Following three officer-involved shootings in Tallahassee, activists and commissioners agree on two things: Now is the time for more oversight of the police but how to accomplish that is far from final.
Commissioners unanimously voted Wednesday to create a nine person citizen review committee.
Those individuals would be appointed by city commissioners and social and civic organizations.
Before the vote, commissioners received more than 300 public comments submitted from across the county as well as local organizations, like the Tallahassee Community Action Committee.
"What we do not want is a city commission-appointed citizens review board and we are extremely extremely disappointed," said Lakey Love, with TCAC.
Instead, they want a freely elected civilian police accountability counsel that would provide independence and autonomy from city leaders, as well as subpoena power.

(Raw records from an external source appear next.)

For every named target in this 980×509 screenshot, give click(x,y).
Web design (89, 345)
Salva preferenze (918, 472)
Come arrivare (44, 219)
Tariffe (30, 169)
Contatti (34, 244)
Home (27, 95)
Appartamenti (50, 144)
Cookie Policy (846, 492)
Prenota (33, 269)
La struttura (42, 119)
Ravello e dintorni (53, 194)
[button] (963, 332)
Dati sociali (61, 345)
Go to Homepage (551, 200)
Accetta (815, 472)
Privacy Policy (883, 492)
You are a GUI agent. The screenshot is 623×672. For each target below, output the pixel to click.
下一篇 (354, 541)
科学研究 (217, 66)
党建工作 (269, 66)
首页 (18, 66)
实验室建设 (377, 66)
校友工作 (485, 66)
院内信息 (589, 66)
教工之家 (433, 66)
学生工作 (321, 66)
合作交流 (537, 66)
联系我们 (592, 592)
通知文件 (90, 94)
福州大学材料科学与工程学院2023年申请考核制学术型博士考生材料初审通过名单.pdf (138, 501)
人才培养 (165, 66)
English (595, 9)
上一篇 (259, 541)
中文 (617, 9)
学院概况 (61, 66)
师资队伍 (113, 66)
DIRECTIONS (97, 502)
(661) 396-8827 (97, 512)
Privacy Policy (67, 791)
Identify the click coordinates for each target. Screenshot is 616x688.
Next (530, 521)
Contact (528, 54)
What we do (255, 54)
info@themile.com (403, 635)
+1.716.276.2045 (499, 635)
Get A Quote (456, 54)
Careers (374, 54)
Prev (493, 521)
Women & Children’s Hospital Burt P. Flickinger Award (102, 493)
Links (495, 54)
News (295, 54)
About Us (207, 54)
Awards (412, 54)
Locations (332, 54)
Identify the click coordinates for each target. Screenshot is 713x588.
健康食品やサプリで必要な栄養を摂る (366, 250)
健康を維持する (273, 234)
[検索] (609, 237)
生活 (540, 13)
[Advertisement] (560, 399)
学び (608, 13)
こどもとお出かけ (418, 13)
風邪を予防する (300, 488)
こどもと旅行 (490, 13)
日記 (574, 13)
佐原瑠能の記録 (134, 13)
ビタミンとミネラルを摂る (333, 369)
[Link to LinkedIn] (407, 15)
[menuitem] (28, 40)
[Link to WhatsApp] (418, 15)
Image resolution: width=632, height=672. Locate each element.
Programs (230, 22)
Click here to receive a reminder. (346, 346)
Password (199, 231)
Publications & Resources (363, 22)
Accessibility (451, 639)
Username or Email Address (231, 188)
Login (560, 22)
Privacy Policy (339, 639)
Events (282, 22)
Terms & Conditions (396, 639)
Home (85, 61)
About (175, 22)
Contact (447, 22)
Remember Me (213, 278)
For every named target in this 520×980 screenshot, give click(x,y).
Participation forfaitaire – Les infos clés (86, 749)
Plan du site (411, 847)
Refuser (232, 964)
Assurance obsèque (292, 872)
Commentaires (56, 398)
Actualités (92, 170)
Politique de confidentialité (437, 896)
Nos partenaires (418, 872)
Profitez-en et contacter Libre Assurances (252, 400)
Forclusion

Commissioners point out that they've created an inspector general role to accomplish added independence, that subpoenaing officers is Procter by law, and that any board would be able to affect lasting change would need access to the city commissioners budget.
"I received calls from people who agree with what we have, because we had nothing," said Diane Williams Cox, city commissioner. "And they understand that this is a step in the right direction. Is it perfect? Probably not, but we have an opportunity to make it as best as it can be."
"This is not a first step, this is five steps back," Love said. "Even the Cato Institute released a report in 2016 that said citizens review board, especially in the 14 states that have LEAH [Leadership Education in Adolescent Health] boards are basically powerless and uphold the status quo."
Both Cox and Love are looking forward to more community input and a final decision on implementation due in September.
The next commission meeting is scheduled for July 9 and will be held in person, unless Governor Ron Desantis extends his executive order.